Seminar: ceClub: The Technion Computer Engineering Club
Efficient LLM Systems: From Algorithm Design to Deployment
Large Language Models (LLMs) have transformed what machines can do and how systems are designed to serve them. These models are both computationally and memory demanding, revealing the limits of traditional optimization methods that once sufficed for conventional systems. A central challenge in building LLM systems is improving system metrics while ensuring response quality.

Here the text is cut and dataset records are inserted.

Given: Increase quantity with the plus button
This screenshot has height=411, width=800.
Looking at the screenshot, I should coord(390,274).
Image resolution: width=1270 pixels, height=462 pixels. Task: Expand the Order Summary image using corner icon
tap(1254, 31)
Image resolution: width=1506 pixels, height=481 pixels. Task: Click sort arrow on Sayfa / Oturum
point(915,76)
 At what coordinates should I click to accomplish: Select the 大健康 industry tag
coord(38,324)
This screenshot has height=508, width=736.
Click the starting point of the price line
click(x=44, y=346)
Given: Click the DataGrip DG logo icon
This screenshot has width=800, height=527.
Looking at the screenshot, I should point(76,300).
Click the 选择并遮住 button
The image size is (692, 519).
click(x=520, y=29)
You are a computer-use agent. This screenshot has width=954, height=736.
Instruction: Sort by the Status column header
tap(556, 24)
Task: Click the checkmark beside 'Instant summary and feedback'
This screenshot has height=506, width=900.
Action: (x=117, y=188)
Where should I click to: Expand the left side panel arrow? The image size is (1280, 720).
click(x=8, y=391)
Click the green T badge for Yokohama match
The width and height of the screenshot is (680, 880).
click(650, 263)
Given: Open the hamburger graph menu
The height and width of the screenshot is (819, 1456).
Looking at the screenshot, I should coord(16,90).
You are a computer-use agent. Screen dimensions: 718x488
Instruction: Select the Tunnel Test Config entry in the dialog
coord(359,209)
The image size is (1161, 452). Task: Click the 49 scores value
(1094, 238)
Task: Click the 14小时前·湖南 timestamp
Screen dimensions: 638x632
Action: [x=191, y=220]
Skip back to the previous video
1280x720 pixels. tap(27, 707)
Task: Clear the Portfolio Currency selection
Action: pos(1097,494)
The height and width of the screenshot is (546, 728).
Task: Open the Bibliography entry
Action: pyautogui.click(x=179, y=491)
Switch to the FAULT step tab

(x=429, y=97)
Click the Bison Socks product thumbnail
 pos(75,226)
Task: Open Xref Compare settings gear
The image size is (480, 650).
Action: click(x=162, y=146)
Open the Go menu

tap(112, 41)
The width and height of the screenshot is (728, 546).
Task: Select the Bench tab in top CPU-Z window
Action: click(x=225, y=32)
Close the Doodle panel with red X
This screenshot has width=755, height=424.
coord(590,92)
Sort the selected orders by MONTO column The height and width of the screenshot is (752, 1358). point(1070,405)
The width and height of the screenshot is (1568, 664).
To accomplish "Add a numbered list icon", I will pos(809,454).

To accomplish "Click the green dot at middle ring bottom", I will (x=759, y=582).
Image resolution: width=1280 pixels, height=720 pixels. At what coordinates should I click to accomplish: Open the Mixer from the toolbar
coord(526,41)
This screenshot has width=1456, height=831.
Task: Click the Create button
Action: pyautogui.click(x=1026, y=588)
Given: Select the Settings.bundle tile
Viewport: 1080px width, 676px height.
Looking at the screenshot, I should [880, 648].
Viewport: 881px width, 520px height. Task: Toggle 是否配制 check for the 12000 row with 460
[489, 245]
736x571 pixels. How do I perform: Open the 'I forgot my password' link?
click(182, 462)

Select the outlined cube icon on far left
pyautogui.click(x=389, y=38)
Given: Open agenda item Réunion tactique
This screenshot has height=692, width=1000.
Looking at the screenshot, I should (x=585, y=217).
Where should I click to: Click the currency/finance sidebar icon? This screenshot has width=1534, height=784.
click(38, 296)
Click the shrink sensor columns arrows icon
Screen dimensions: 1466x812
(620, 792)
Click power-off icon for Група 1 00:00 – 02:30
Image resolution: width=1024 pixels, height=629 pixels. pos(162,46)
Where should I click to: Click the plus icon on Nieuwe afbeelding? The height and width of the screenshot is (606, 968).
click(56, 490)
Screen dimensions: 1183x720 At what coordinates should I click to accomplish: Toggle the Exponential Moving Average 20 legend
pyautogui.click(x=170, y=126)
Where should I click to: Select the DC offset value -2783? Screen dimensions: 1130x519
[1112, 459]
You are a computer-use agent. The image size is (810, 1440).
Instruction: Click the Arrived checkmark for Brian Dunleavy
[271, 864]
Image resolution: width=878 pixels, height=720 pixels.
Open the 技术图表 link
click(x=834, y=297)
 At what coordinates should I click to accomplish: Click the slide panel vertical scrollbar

This talk presents approaches for reducing latency in LLM systems to support interactive applications, from scheduling algorithm design to deployment. It introduces scheduling frameworks that use lightweight predictions of request behavior to make informed decisions about prioritization and memory management across two core settings: standalone LLM inference and API-augmented LLMs that interact with external tools. Across both settings, prediction-guided scheduling delivers substantial latency reductions while remaining practical for deployment.
Bio:
Rana Shahout is a Postdoctoral Fellow at Harvard University, working with Michael Mitzenmacher and Minlan Yu. She received her Ph.D. in Computer Science from the Technion and previously worked as a Senior Software Engineer at Mellanox (now NVIDIA). Her research combines machine learning, systems, and algorithmic theory to design efficient and scalable AI systems. Rana is a recipient of the Eric and Wendy Schmidt Postdoctoral Award, the Zuckerman Postdoctoral Fellowship, the Weizmann Institute Womenโs Postdoctoral Career Development Award, the VATAT Postdoctoral Fellowship, and first place in the ACC Feder Family Award for Best Student Work in Communications.